Which biomarkers reliably distinguish viral from bacterial respiratory infections?

Distinguishing bacterial from viral respiratory infections drives appropriate treatment, reduces avoidable antibiotic use, and limits antimicrobial resistance. No single test is perfectly definitive; clinical assessment combined with targeted biomarkers gives the best accuracy.

Biomarkers in clinical use

Procalcitonin is the most widely studied blood biomarker for this purpose. Philipp Schuetz at Kantonsspital Aarau led randomized trials showing that procalcitonin-guided algorithms can safely reduce antibiotic exposure in lower respiratory tract infections, supporting its use as an aid to decision making. C-reactive protein is simpler and cheaper; Paul Little at University of Southampton has evaluated point-of-care CRP testing in primary care and demonstrated reductions in antibiotic prescribing when clinicians integrate CRP with clinical assessment. White blood cell count and neutrophil predominance remain routine components of assessment: marked neutrophilia favors bacterial causes while relative lymphocytosis is more typical of viral infections, but these signals are non-specific and influenced by comorbidities and timing of illness.
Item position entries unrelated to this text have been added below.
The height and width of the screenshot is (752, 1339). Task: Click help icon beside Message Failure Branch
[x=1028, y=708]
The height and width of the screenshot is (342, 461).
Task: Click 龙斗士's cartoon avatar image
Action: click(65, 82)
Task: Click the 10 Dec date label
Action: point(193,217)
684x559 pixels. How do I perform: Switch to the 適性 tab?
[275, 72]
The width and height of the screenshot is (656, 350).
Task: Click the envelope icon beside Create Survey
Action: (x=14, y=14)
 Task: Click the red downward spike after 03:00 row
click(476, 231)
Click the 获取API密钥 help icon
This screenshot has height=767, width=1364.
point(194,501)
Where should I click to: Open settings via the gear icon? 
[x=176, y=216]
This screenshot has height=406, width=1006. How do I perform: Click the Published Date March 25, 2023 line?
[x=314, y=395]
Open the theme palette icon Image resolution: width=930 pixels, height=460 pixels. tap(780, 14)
Direct pathogen detection by molecular tests such as respiratory viral PCR provides definitive evidence of viral infection when positive and is endorsed by public health laboratories including the Centers for Disease Control and Prevention for diagnosis of viral respiratory pathogens. Thresholds and interpretation must be adapted to clinical context, disease prevalence, and assay characteristics.

Emerging host-response tests and broader implications

Host gene expression classifiers, which measure patterns of host mRNA rather than the pathogen, have shown promise. Purvesh Khatri at Stanford University and Sachin Y. Tsalik at Duke University School of Medicine have published multi-cohort analyses and clinical studies indicating that host-response signatures can distinguish bacterial from viral infections with higher accuracy than single biomarkers in some settings. These approaches remain under development and often require centralized platforms or advanced point-of-care devices.

The consequences of improved discrimination are practical and cultural. In high-resource settings, better biomarker use can shorten antibiotic courses and reduce hospital stays; in resource-limited areas, access to rapid tests is uneven, and cultural expectations about antibiotics may drive overuse despite test results. Environmental and territorial factors such as seasonal viral circulation and local resistance patterns also alter test utility. Clinicians should combine biomarkers, pathogen detection, and bedside assessment to guide therapy, recognizing that evolving evidence—supported by researchers at major institutions—continues to refine which tests are most reliable in particular clinical contexts.